Histochemical analyses and quantum dot imaging of microvascular blood flow with pulmonary edema in living mouse lungs by "in vivo cryotechnique"

Light microscopic imaging of blood vessels and distribution of serum proteins is essential to analyze hemodynamics in living animal lungs under normal respiration or respiratory diseases. In this study, to demonstrate dynamically changing morphology and immunohistochemical images of their living states, "in vivo cryotechnique" (IVCT) combined with freeze-substitution fixation was applied to anesthetized mouse lungs. By hematoxylin-eosin staining, morphological features, such as shapes of alveolar septum and sizes of alveolar lumen, reflected their respiratory conditions in vivo, and alveolar capillaries were filled with variously shaped erythrocytes. Albumin was usually immunolocalized in the capillaries, which was confirmed by double-immunostaining for aquaporin-1 of endothelium. To capture accurate time-courses of blood flow in peripheral pulmonary alveoli, glutathione-coated quantum dots (QDs) were injected into right ventricles, and then IVCT was performed at different time-points after the QD injection. QDs were localized in most arterioles and some alveolar capillaries at 1 s, and later in venules at 2 s, reflecting a typical blood flow direction in vivo. Three-dimensional QD images of microvascular networks were reconstructed by confocal laser scanning microscopy. It was also applied to lungs of acute pulmonary hypertension mouse model. Erythrocytes were crammed in blood vessels, and some serum components leaked into alveolar lumens, as confirmed by mouse albumin immunostaining. Some separated collagen fibers and connecting elastic fibers were still detected in edematous tunica adventitia near terminal bronchioles. Thus, IVCT combined with histochemical approaches enabled us to capture native images of dynamically changing structures and microvascular hemodynamics of living mouse lungs.
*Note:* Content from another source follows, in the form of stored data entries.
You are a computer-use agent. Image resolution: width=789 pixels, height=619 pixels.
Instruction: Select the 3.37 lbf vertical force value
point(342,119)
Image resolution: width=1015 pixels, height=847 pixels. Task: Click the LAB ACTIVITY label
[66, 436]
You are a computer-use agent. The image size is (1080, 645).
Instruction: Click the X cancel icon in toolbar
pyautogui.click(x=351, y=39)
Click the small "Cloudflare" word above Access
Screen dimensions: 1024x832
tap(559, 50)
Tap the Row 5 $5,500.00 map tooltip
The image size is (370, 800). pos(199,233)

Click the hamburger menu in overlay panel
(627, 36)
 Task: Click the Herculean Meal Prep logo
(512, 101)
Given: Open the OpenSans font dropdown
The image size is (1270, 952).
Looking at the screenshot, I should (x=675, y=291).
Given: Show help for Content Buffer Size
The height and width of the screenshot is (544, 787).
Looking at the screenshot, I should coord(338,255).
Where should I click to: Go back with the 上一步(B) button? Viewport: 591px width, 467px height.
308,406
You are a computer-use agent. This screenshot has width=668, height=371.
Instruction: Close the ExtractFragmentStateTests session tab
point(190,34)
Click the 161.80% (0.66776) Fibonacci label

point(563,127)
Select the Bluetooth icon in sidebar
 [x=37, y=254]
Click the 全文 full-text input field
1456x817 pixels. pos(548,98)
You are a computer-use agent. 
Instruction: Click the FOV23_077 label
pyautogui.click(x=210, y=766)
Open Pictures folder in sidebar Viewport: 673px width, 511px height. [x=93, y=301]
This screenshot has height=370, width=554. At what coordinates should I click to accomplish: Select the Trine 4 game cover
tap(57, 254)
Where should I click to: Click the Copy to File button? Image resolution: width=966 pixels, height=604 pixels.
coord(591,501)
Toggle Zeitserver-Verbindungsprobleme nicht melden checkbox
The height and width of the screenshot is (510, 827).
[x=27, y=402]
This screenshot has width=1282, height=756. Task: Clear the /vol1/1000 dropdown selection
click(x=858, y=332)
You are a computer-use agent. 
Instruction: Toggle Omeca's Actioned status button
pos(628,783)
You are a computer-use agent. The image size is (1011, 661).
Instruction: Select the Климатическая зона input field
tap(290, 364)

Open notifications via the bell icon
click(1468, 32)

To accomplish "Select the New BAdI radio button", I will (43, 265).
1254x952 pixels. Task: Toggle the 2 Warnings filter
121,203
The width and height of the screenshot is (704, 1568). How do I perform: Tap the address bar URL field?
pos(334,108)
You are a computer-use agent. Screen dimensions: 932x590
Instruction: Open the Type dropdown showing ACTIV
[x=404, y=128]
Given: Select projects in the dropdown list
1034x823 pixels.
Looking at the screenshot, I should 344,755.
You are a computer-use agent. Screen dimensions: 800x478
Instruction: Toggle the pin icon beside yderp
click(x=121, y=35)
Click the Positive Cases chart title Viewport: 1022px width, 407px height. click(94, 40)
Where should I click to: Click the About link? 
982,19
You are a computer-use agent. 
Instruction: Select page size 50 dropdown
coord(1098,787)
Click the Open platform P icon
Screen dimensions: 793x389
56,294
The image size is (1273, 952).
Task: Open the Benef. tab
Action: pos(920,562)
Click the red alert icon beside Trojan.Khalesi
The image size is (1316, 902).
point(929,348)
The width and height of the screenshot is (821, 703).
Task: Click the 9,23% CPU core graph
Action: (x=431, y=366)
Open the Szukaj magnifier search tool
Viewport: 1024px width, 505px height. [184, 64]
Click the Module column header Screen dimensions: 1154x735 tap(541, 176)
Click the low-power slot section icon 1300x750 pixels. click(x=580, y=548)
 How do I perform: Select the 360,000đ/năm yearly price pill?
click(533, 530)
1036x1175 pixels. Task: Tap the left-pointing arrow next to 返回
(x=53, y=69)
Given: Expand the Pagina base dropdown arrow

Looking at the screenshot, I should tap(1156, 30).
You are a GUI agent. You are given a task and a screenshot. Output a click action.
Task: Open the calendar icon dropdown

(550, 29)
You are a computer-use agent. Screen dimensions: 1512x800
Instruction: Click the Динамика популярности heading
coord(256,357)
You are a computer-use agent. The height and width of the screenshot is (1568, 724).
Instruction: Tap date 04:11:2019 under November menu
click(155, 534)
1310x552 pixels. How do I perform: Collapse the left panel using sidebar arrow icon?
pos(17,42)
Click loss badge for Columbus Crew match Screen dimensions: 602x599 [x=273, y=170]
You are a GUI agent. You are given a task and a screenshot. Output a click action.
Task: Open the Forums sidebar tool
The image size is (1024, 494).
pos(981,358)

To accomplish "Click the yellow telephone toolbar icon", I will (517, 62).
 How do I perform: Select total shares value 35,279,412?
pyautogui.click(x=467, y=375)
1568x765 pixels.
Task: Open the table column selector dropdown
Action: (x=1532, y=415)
Immunohistochemical distribution of serum proteins in living mouse heart with In vivo cryotechnique

In vivo cryotechnique (IVCT), which immediately cryofixes target organs in situ, was used to clarify the morphological features of beating heart tissue of living mice. IVCT was performed for diastolic heart tissue under the condition of monitoring with electrocardiogram (ECG). Other mouse hearts were prepared with conventional perfusion-fixation (PF-DH) or immersion-fixation followed by dehydration (IM-DH), and quick-freezing of resected heart tissues (FQF). Immunolocalizations of albumin, immunoglobulin G1 (IgG1), intravenously injected bovine serum albumin (BSA), and connexin 43 were examined after different intervals of BSA injection. In the case of IVCT, the exact stop time of beating mouse hearts was recorded by ECG, and open blood vessels with flowing erythrocytes were observed with less artificial tissue shrinkage than with conventional preparation methods. Both albumin and BSA were well preserved in intercalated discs and t-tubules of cardiomyocytes in addition to blood vessels and interstitial matrices. IgG1 was immunolocalized in interstitial matrices of heart tissues in addition to their blood vessels. At 4 hr after BSA injection, it was immunolocalized in the intercalated discs of cardiomyocytes and lost later at 8 hr. IVCT should prove to be more useful for the morphofunctional examination of dynamically changing heart tissue than conventional preparation methods.